The opening scene of any movie is so, so important - it will establish the prevailing mood and, in some way, let audiences know what to expect for the remainder.
And so, films typically kick off with an impactful or enigmatic sequence which hooks the audience from the jump, but of course, this doesn't always go according to plan.
Sometimes the filmmakers colossally miscalculate their approach, turning in an instigating scene so wretched that it assures viewers they're about to strap in for some primo trash.
Still, there's something to be said for consistency: at least with a movie that sucks from the first minute, you're not being misled by a promising opening, and it lets you know early on that you might want to reach for the remote control.
These 10 films all most certainly did that, kicking off with a terrible scene - perhaps unfunny, poorly shot, or downright insulting to fans - which basically told the audience, "Abandon all hope, ye who enter here."

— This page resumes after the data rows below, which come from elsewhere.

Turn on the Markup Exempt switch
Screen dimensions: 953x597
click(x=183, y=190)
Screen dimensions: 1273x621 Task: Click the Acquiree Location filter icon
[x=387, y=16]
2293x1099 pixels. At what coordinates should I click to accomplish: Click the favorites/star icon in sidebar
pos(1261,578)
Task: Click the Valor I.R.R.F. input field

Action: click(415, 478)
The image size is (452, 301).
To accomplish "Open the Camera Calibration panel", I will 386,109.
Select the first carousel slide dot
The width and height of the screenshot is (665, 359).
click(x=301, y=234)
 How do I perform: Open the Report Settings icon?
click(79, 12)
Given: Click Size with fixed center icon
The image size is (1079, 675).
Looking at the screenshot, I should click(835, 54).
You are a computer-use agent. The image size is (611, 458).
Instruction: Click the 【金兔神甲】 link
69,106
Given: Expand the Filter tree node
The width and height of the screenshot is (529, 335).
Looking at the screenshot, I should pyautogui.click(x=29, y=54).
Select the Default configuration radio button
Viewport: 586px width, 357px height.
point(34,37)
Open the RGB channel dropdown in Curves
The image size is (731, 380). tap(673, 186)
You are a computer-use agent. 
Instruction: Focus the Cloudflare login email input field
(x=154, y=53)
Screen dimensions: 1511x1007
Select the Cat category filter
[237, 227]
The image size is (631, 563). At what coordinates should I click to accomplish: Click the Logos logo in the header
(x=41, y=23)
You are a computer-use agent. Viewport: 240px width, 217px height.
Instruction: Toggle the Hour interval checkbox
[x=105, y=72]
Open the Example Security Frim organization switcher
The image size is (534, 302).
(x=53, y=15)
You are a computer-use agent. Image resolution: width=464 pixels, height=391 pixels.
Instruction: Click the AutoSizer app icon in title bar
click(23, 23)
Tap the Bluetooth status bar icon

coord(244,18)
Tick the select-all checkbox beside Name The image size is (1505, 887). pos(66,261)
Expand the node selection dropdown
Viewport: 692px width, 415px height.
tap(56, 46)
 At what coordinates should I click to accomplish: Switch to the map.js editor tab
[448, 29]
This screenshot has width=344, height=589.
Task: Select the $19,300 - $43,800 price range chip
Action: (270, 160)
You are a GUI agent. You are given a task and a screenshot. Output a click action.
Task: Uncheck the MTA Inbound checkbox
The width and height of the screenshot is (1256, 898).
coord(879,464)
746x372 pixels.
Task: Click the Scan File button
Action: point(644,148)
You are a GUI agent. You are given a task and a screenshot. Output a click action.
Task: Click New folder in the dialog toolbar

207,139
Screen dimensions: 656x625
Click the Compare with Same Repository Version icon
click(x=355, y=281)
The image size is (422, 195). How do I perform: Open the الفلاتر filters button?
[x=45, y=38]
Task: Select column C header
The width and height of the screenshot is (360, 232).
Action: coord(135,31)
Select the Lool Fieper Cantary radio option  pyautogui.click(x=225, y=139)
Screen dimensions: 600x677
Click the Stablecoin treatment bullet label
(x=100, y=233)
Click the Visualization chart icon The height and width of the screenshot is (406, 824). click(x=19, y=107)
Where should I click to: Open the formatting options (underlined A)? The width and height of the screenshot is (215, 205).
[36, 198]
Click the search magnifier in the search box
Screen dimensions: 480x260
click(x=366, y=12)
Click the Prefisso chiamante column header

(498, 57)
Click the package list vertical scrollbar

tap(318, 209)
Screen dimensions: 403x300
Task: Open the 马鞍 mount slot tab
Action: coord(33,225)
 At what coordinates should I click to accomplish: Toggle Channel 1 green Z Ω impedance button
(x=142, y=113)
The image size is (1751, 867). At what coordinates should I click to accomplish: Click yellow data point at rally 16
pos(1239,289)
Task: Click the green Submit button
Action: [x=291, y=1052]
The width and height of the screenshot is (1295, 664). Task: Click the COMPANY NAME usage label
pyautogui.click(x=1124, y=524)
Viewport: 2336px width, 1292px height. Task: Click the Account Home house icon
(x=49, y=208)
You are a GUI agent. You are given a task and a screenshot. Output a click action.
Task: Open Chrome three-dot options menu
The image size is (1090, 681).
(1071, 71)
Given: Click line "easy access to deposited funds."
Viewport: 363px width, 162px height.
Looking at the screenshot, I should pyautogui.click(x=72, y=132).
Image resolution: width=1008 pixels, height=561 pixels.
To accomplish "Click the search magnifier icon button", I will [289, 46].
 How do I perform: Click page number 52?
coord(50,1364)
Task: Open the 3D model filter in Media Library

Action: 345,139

If you continued to sit through the rest of these movies hoping they'd surely get better, that was basically on you...
10. Me Time
While few among us likely had high hopes for the new Mark Wahlberg and Kevin Hart-starring Netflix Original "comedy" Me Time, even the most subterranean expectations were surpassed in its very first scene.
The film, about two old friends, Huck (Wahlberg) and Sonny (Hart), reconnecting in middle-age, kicks off with a scene set 15 years prior, where the two are preparing to base jump off a cliff edge in Utah.
Sonny chickens out at the last minute but gets blown off the cliff by a gust of wind regardless, yet after getting over his initial terror, he manages to enjoy the wingsuit's gentle glide through the air.
Huck joins him as they have a serene moment together in the air, before Sonny is smashed in the face by a bird, causing him to spin wildly out of control until Huck is able to pull his ripcord.
Beyond the painfully low-effort humour of the scene as written, the execution is horrible. The VFX are painfully low-rent, and while that might pass muster in a YouTuber's short film, in a Netflix movie that likely cost tens of millions of dollars to produce, it's embarrassing.
It at least sets the roughshod standard from the outset, though, and so it's little surprise that Me Time went on to be brutally panned by critics for its depressingly laugh-less script.